A primeira edição do "Na TáBUA", que a cada mês vai lançar
três cartazes, terá ilustrações de
Zimbres e prosas do já premiado
Luiz Ruffato e dos "jovens experientes" Daniel Galera e do próprio Paulo Scott.
O escritor diz que a idéia do projeto é "veicular ficção, não ficar
reclamando que não tem espaço".
Aos 37 anos, o skatista e professor
de direito econômico da PUC-RS
já tem dois livros de contos publicados, por editoras pequenas do
Sul, mas diz que não dá para depender das livrarias. "Elas só expõem os grandes autores, que as
editoras apostam."
Zimbres, 44, é um exemplo
"ilustrado" disso. Um dos criadores da extinta e prestigiada revista
de HQ "Animal", ex-colaborador
da Folha, o quadrinista terá suas
ilustrações em uma edição do livro "Panamá", de Blaise Cendrars, saindo no próximo mês na
Espanha. Uma editora da França
também convidou Zimbres, que
já publicou na Argentina, para
um livro. No Brasil, necas.
Se o visual é metade do caminho
do "Na TáBUA", que já tem previstas 30 edições, cada uma com
tiragem de cem exemplares de cada trio de cartazes, no caso do recém-criado Grupo Mimeógrafo é
o que menos importa.
Formado por três jovens escritores que se conheceram na oficina literária do escritor gaúcho
Luiz Antonio de Assis Brasil, o coletivo recupera o aparelho usado
nos anos 70 por um grupo de poetas marginais, como Chico Alvim,
Cacáso e Waly Salomão (chamados de Geração Mimeógrafo), para difundir literaturas que eles
mesmo produzem ou que recebem por internet ou correio.
"A idéia é trazer de volta a parte
lúdica da literatura", conta Cristiane Lisbôa, 22, que criou o grupo com Jeferson Mello Rocha e
Telma Scherer.
Pilotando uma máquina emprestada pela "paróquia da cidade
da família da Telma, Lajeado
[RS]", eles organizam distribuições de até cem folhas em eventos
como a Flip, em Parati, ou nas
ruas, feiras livres, bares.
"Os blogs facilitaram o contato
dos autores, mas não permitem
essa coisa legal de pessoas se encontrarem para darem entre si literatura de graça", diz Lisbôa.
Ela leva essa missão adiante em
outra frente também.

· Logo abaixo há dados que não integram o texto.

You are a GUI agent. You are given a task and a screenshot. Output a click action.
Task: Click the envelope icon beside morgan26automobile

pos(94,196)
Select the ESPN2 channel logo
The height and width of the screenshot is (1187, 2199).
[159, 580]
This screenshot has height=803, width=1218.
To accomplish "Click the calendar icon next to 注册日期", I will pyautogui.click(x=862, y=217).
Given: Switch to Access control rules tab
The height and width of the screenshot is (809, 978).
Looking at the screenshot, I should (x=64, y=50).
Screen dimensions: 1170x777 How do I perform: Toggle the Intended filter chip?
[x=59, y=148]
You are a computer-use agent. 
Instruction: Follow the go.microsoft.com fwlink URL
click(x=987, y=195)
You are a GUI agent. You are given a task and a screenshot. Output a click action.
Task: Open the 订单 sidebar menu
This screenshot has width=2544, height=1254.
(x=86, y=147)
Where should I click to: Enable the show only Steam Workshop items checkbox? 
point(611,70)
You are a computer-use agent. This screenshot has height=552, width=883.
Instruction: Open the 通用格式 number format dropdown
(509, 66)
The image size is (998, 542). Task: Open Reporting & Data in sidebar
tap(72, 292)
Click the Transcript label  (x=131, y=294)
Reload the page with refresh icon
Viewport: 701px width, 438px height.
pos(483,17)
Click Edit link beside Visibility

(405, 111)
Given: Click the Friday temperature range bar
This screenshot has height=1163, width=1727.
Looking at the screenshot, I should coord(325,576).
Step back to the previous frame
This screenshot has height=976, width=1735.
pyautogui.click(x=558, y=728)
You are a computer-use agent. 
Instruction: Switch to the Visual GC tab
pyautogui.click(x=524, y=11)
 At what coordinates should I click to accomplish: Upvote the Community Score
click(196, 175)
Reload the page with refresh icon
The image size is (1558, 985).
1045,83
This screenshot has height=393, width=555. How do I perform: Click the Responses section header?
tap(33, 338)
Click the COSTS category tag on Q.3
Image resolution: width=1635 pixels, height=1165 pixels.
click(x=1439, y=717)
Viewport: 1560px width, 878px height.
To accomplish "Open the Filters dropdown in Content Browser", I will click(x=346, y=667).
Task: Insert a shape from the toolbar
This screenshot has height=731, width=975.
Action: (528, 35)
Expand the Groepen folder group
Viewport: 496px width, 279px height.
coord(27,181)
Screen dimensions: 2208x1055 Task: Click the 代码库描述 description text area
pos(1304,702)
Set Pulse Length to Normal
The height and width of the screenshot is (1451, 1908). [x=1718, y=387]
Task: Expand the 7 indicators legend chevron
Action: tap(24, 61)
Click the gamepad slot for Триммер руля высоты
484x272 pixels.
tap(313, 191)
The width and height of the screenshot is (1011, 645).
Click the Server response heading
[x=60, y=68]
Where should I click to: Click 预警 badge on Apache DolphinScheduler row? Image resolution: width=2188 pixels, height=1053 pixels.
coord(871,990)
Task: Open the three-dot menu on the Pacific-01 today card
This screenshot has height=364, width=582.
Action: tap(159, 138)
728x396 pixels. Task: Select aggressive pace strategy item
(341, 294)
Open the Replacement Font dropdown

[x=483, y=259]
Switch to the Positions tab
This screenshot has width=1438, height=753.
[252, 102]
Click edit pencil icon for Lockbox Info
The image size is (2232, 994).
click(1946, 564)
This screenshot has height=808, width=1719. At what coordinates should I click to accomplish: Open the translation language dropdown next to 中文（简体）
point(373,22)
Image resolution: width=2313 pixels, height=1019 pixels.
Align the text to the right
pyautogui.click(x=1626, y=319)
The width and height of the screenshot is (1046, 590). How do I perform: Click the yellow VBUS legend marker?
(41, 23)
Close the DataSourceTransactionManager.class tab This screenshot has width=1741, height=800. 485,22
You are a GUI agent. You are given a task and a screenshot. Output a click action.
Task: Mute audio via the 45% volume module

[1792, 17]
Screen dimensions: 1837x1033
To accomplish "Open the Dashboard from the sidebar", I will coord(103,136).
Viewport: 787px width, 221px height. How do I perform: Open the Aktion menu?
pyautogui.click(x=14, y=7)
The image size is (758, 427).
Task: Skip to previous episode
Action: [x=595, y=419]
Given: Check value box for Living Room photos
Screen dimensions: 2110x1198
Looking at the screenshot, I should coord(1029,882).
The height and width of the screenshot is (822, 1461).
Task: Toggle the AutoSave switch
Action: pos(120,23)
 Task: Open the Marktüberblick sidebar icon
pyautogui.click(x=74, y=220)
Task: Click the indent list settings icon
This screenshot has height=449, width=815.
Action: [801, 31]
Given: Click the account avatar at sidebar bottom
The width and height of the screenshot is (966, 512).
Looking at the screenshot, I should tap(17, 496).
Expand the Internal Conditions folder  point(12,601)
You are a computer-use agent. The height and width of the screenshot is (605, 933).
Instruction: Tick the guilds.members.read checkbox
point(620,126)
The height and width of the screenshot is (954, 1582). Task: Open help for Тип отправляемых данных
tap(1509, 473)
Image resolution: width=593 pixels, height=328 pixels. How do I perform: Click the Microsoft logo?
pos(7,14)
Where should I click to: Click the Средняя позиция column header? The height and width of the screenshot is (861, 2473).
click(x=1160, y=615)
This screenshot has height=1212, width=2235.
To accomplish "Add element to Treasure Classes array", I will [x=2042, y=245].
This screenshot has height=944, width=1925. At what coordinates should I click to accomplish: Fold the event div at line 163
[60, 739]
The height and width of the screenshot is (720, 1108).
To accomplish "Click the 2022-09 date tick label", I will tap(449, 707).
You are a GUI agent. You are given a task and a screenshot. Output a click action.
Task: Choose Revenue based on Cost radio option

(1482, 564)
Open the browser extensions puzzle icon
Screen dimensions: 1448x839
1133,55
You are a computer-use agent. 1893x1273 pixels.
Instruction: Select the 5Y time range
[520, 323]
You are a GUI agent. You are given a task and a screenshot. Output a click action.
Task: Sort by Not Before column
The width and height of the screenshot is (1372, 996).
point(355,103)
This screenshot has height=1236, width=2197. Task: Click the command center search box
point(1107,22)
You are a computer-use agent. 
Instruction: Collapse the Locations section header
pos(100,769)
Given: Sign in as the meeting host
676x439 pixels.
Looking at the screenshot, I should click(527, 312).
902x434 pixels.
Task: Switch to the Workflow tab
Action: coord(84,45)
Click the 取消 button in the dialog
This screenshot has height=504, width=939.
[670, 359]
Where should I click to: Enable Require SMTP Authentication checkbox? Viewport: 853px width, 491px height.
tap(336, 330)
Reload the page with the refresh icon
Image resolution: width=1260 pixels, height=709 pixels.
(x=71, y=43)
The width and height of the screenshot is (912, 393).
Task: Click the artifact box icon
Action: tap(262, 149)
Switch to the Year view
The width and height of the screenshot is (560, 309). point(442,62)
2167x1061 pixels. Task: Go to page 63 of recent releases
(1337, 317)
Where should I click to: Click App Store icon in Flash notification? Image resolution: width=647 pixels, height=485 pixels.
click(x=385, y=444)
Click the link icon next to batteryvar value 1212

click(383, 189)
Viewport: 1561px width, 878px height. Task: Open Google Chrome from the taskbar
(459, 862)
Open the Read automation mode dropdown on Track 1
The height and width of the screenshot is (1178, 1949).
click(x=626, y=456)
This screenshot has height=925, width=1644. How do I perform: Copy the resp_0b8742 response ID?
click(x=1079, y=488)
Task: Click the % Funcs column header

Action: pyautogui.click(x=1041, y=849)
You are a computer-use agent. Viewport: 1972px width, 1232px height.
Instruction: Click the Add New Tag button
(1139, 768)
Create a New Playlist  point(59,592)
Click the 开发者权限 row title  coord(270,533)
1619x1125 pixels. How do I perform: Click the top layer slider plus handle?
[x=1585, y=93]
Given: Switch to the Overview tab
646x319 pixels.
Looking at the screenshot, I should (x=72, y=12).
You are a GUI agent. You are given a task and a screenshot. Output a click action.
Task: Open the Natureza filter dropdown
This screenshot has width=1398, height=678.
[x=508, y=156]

Com as
amigas Alessandra Piccoli e Ana
Carola Biasuz, criou a "micra"
editora FinaFlor, que já publicou
dois "livros" gratuitos (distribuídos no circuito São Paulo, Rio,
Porto Alegre e com versões traduzidas em Londres e Barcelona).
Um deles exemplifica bem os livros "fora da estante": "Pequenos
Pedaços Soltos de Histórias de
Amor Verdadeiras", da própria
Lisbôa, editado em formato de
marcador de livros. O outro trabalho distribuído foi editado como um bloco de anotações.
A FinaFlor, que só publica mulheres iniciantes, terá também livros que serão vendidos, mas não
pelas prateleiras convencionais.
"As livrarias ficam com 40% do
valor dos livros, credo!", brinca.
Seguindo esse raciocínio foi que
nasceu a cooperativa de escritores
Edições K, que só vende por internet e em lançamentos como o de
seus primeiros quatro títulos, nos
dias 9/8, no Rio, e 11/8, em SP.
"A idéia é driblar os intermediários, notadamente as distribuidoras de livros, e chegar o mais diretamente possível ao leitor", diz o
escritor Delfin, 32, de Campinas,
autor de "Kreuzwelträtsel".
Ele conta que a idéia do coletivo
partiu da experiência de outro
dos autores inaugurais da K ,
Marcelo Benvenutti, que lançou
por conta própria "Livro-Laranja" no ano passado.
Benvenutti, que publica agora
os contos de "Ovo Escocês", faz
seu auto-retrato como alguém
que não é "nenhum maldito, underground, alternativo ou indie
para temer ganhar dinheiro escrevendo". A idéia era viabilizar a
edição de seus textos do jeito que
desse. "Quero é ser lido, reconhecido e viver confortavelmente
perto das pessoas que amo."
Enquanto isso não acontece
com uma turma de autores de
Campos (RJ), eles distribuem literatura de outro jeito pouco convencional. "O livro impresso não
vem, então distribuímos nas
apresentações da Mutável Saralho
Band "bulas de remédio" com os
contos que serão lidos", diz um de
seus autores, Jorge Rocha, também do grupo Terra Plana, exemplo desse cenário literário brasileiro em que quem não tem brioche come mesmo pão francês.